Каждый из слушателей по ходу рассказа рисовал в своём воображении вездесущего, ужасного и многорукого монстра, который до поры до времени висел на стенке, а потом слезал с неё, чтобы отобрать у детей игрушки и расставить их всех по углам. При всей своей страшности это чудовище, к тому же, обладало каким-то загадочным голосом, с помощью которого весь садик одновременно мог сходить в туалет, а потом целый час спать, безнадёжно пытаясь перехрапеть садиковских пауков.
– Ну и местечко, этот твой садик! – удивлённо проговорил Гоша. – Я, как-то, его себе по-другому представлял.
– Местецько как местецько, – пожал плечами мальчик. – У меня там, ксати, тли девцёнки есть: Иветта, Лизетта и Мюзетта.
Друзья недоверчиво посмотрели на Игорька. Что именно вызвало недоверие, он не стал выяснять, а только лукаво улыбнулся.
– Суцю я, – сказал он, довольный произведённым эффектом. – Их завут Иванка, Лизка и Маска. Када падласту, на всех них зенюсь.
– Зачем на них на всех жениться? – не понял Гучок.
– Как зацем? Я зе с ними са всеми узе целавался! Паэтаму, как палядацьный муссина, тепель долзен на них зенитца.
– Кто тебе такое сказал? – снова удивился мальчик.
– Ну-у, …Маска так сказала, – неуверенно произнёс Игорёк.
– И, что, ты действительно хочешь на них на всех жениться? – не унимался Гучок.
– Цесна гаваля, – Игорёк заёрзал на сиденьи, – нет. Я бы тока на Лизке зенился. Только, вот, … я зе палядацьный муссина. Паэтаму плидётся зенится на всех тлёх. А циво ты спласывес?
– Да я, вот, как-то себе не представляю, что бы было, если бы у меня было сразу три мамы, – через паузу ответил Гучок. – Тут с одной не справиться.
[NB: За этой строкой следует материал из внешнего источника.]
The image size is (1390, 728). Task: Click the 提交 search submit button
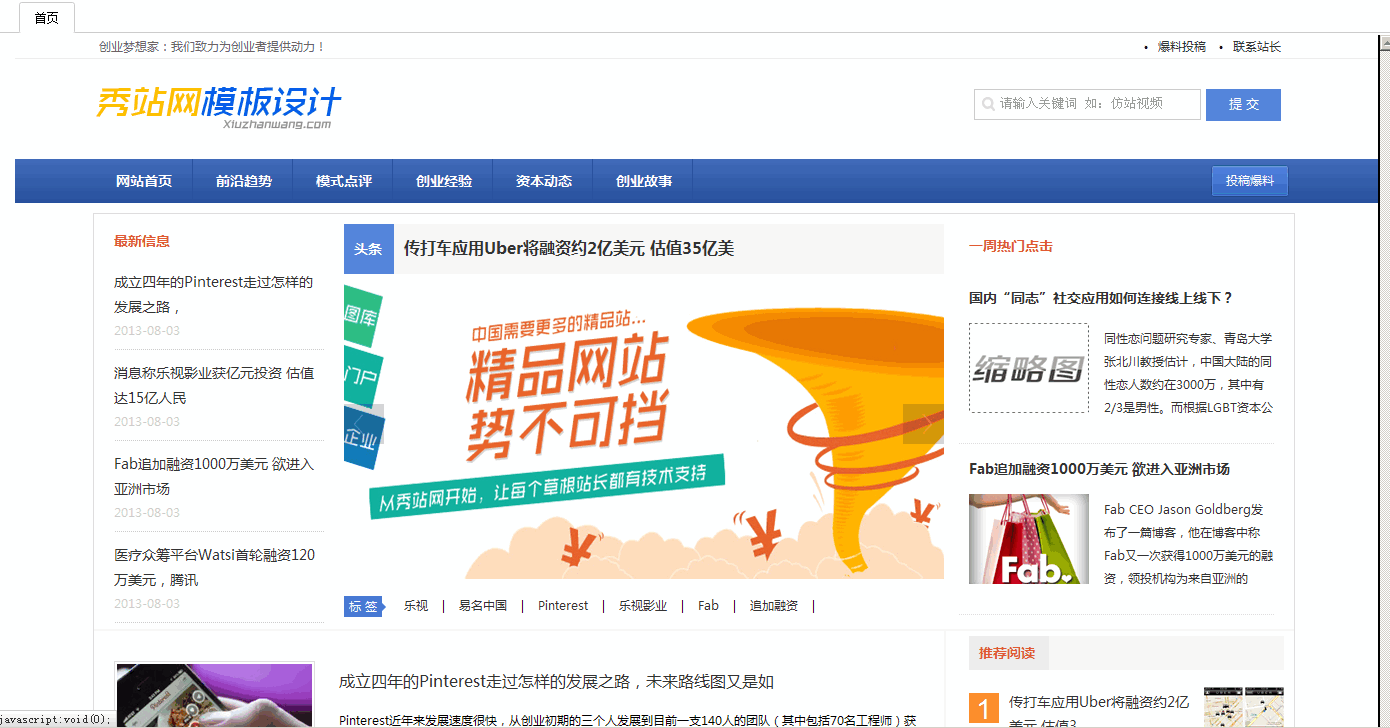point(1243,104)
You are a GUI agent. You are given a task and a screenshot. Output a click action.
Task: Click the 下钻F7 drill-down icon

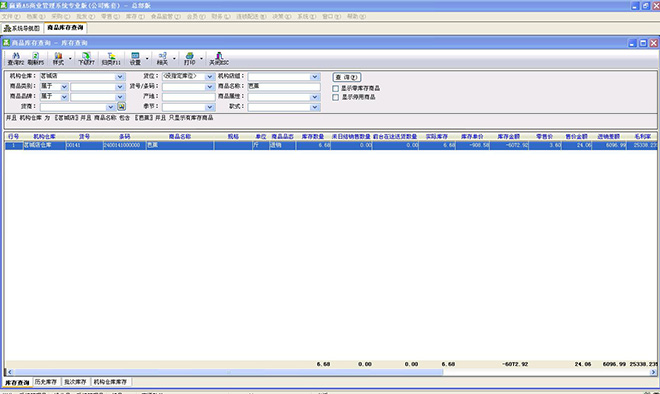click(x=86, y=59)
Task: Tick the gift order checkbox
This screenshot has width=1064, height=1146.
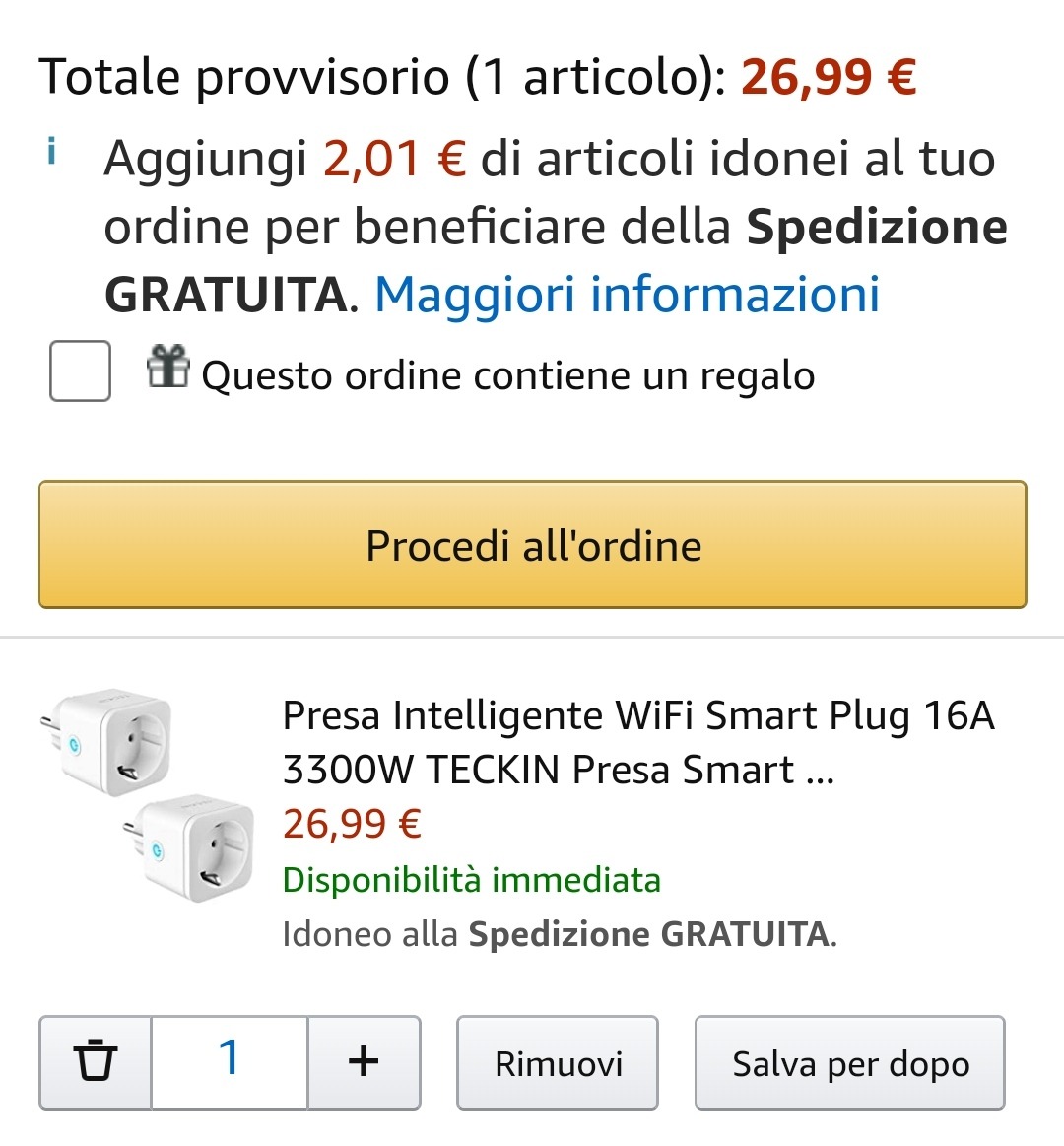Action: 80,371
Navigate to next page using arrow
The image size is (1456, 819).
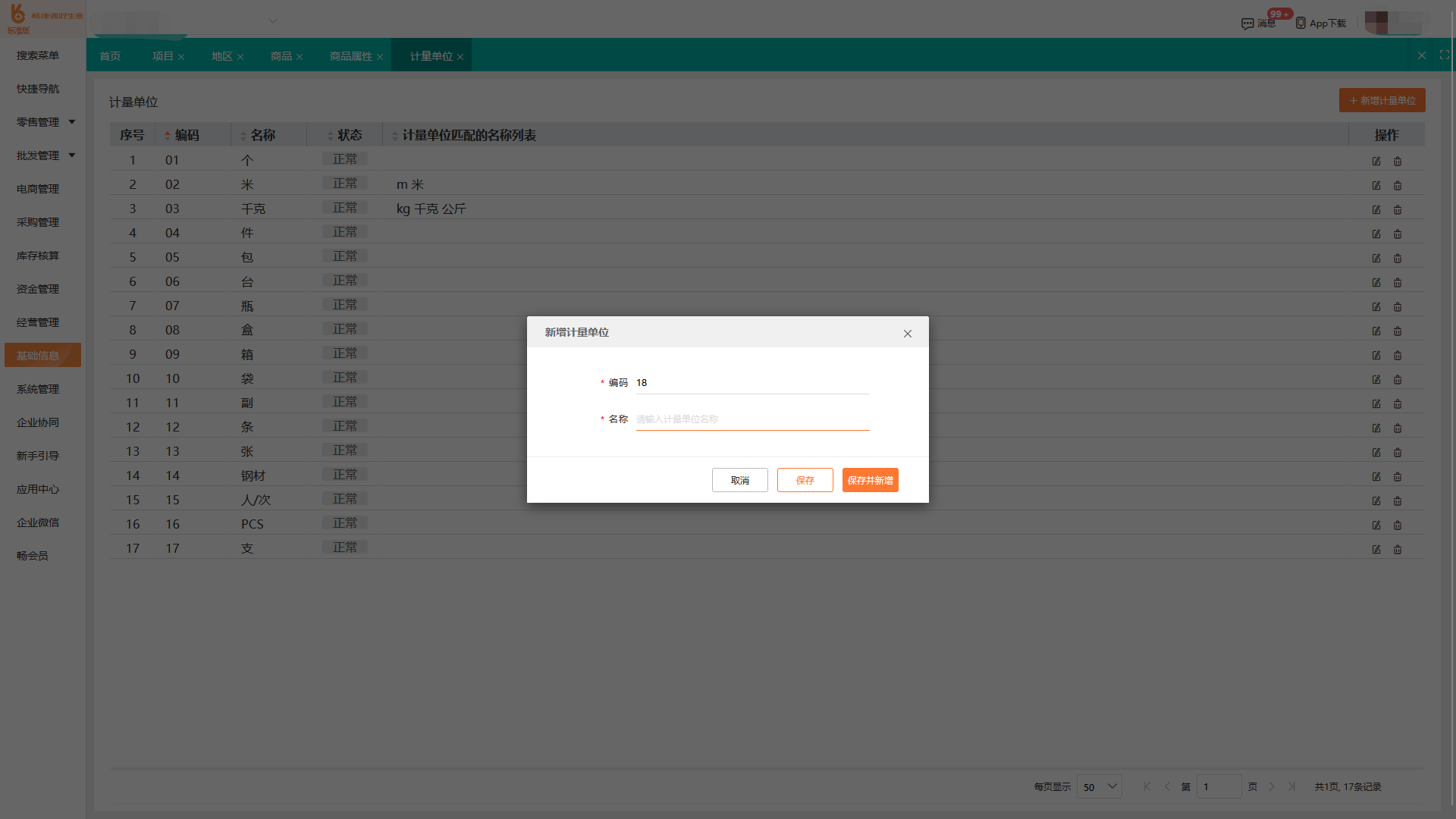pos(1272,787)
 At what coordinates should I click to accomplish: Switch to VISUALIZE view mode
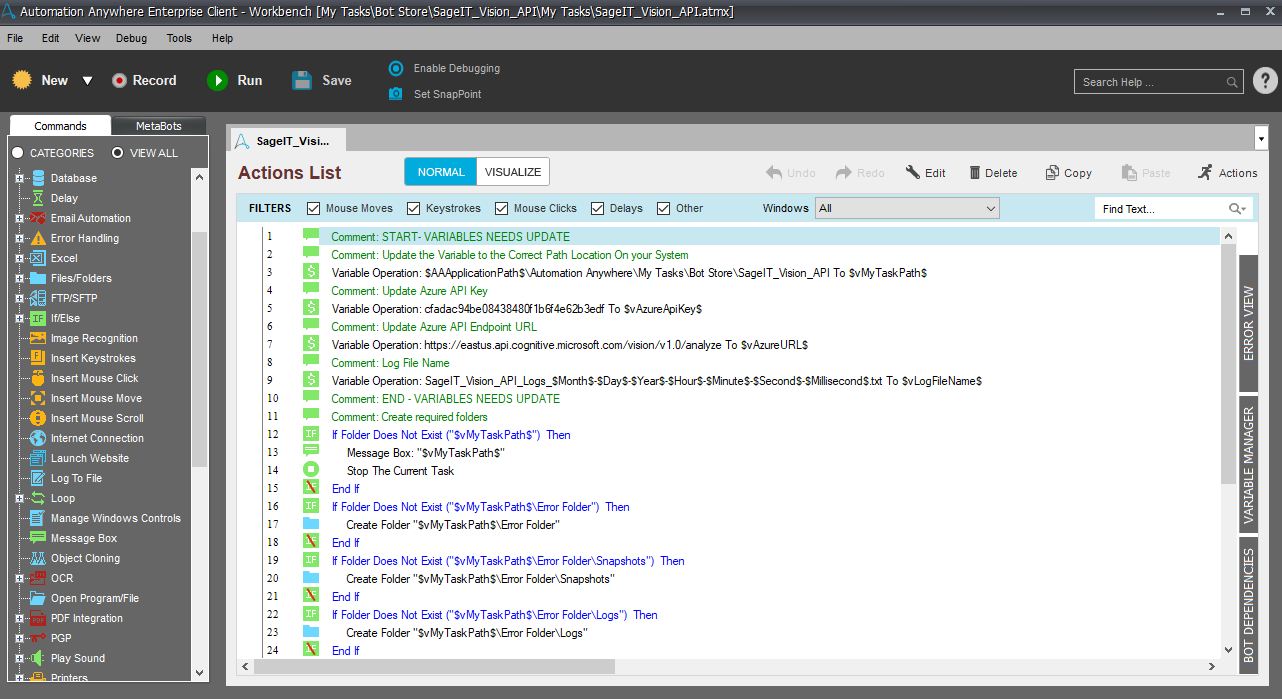click(x=513, y=172)
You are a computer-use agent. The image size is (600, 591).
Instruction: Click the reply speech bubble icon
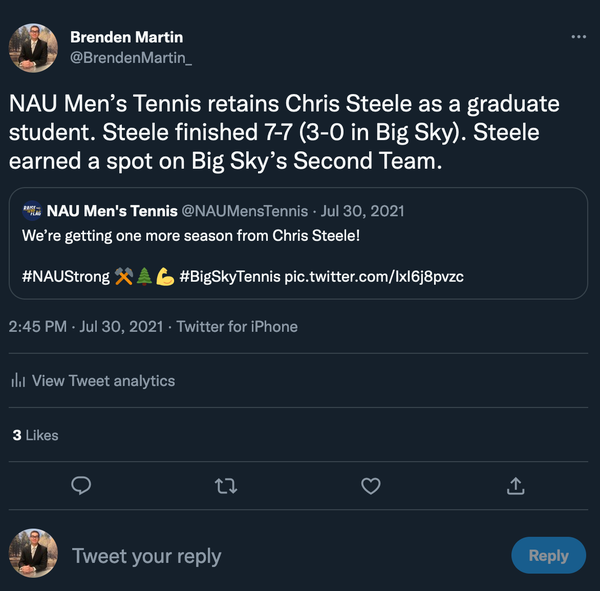82,486
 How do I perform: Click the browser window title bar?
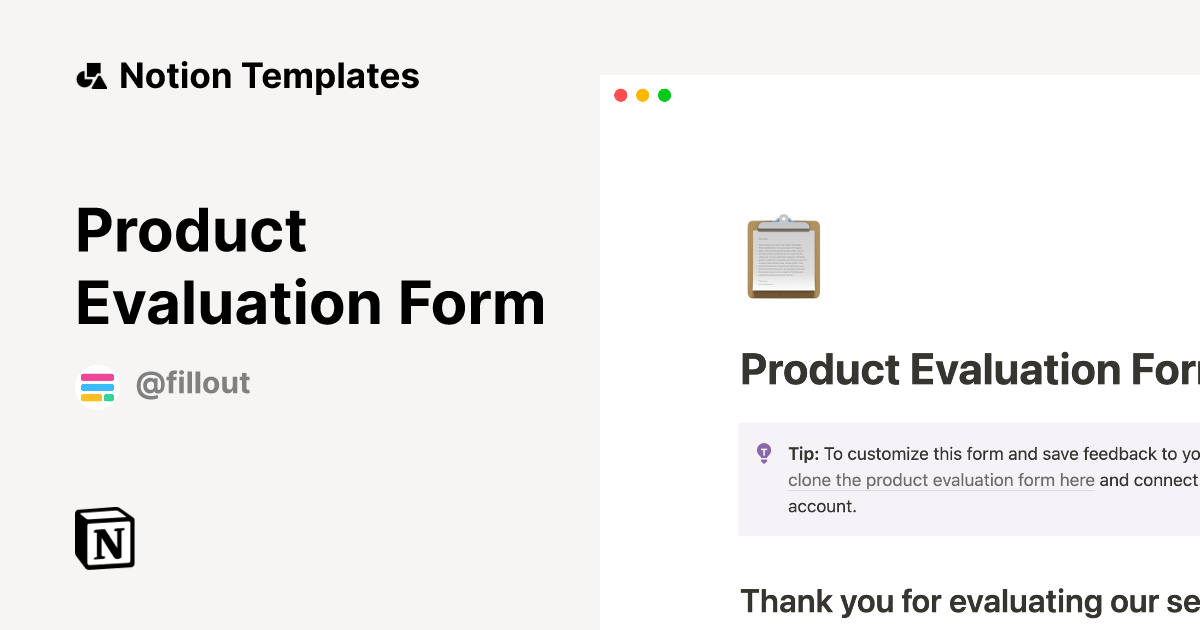(900, 95)
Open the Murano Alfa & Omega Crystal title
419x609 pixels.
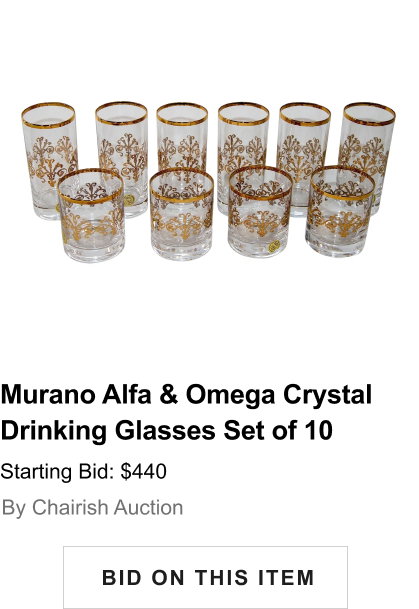[186, 395]
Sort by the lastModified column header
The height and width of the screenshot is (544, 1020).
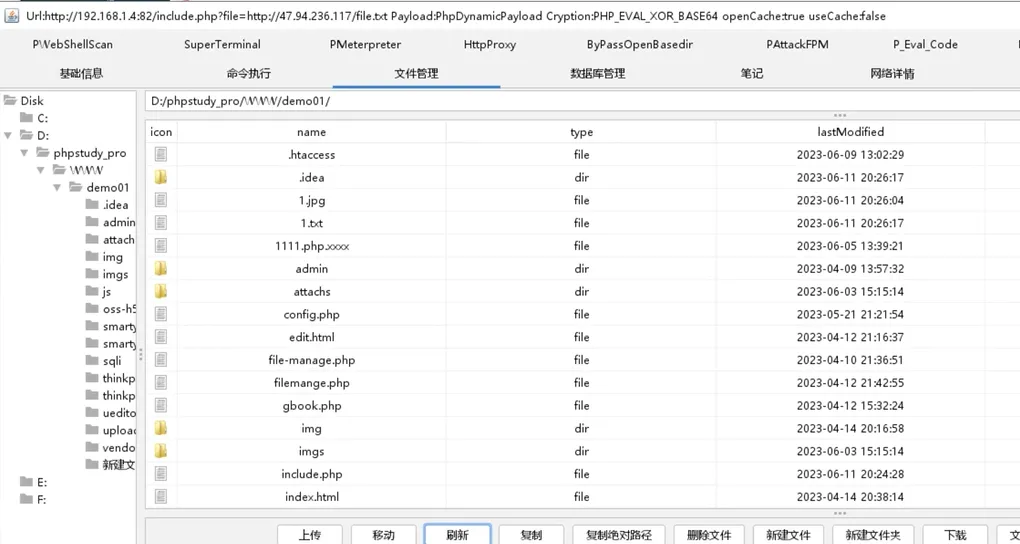[850, 132]
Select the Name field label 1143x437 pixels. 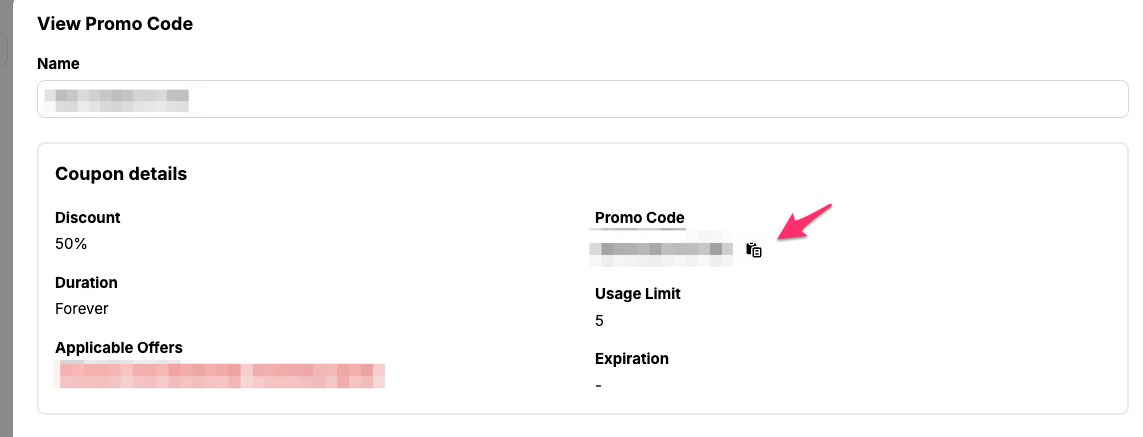(x=58, y=63)
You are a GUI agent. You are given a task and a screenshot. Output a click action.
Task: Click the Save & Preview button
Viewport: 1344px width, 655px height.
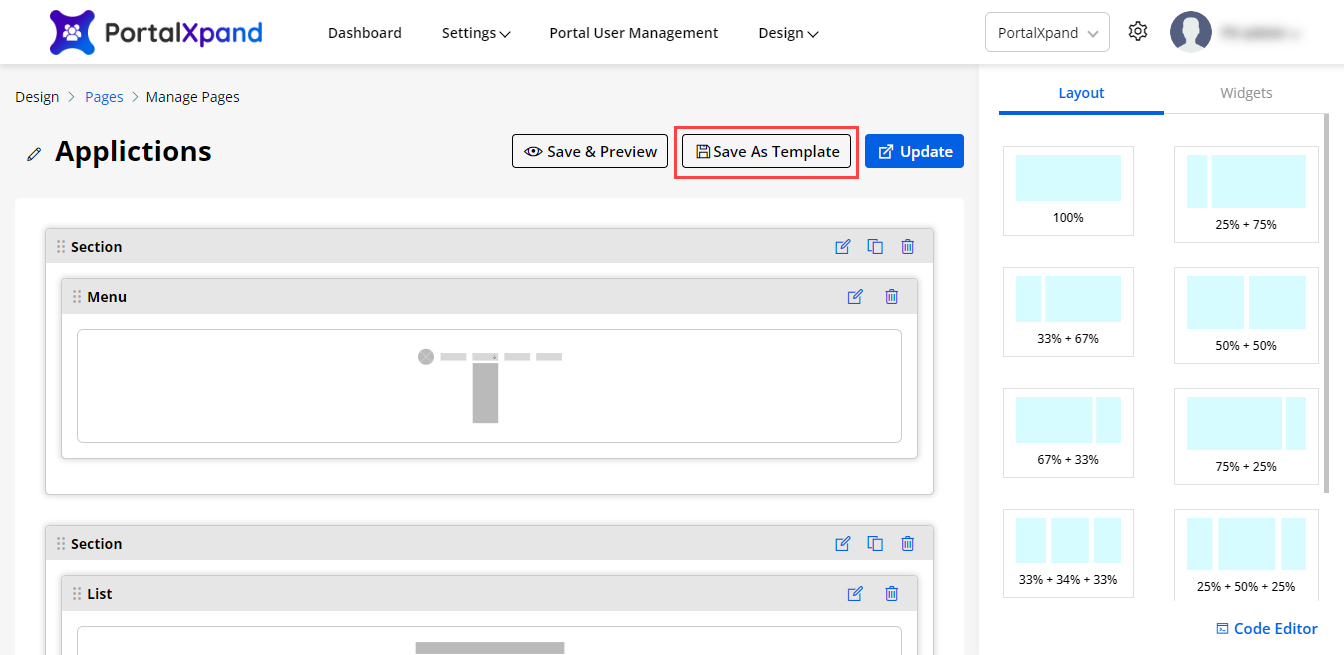(x=590, y=152)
– Ну, да, – согласился Игорёк. – Тли – эта пелебол. Нам с табой павезло, сто у нас па одной маме. Но я сицяс плавазу сельёзную лаботу со своими, стобы они мне блатика сделали. Стобы немнозко маму детьми лазбавить. А то слиском её много на миня аднаво. Я бы и сам ево сделал, но ни знаю как. Папа адназды лассказывал, как миня делали. Ну, так, я зе был пелвый. А, как делать вталова, ни знаю. Спласывал у дивцёнок, но инфалмация какая-то плотиволецивая. … Плобовал искать в капусте – бабуска выгнала с агалода. Довелять это дело аисту – авантюла. И езу панаятна. … Вот, сицяс плобую целез ладителей. Плезидент, то исть, папа, узе сагласен. Я плинял ево в сваю калицию. Тока племьел-министл пака в апазиции. То исть, мама. Плезидент гавалит мне, сто цясто встлецяетца с племьел-министлом па этаму ваплосу. «И днём, и ночью, – гавалит, – встречаемся». Но кансенсуса пака нет. «Ищем», гавалит.
– Я ничево не понял, – потрусив головой, сказал Гучок.
– Я тоже! – поддакнули дракоша и лягушонок.
– Так, вить, и я ницево ни панимаю! – продолжал возмущённый Игорек. – Ну, где мозна была пателять кансенсус? Хатя… тут такое дело… Ну, есть у миня кой-какие мысли… Вобсем, ани не могут ево найти из-за миня. Баятца, сто не сплавятца с двумями дéтьми.
– Да брось! – недоверчиво произнёс Кеша. – Чего тут справляться? Рюкзаки на плечи, и в поход!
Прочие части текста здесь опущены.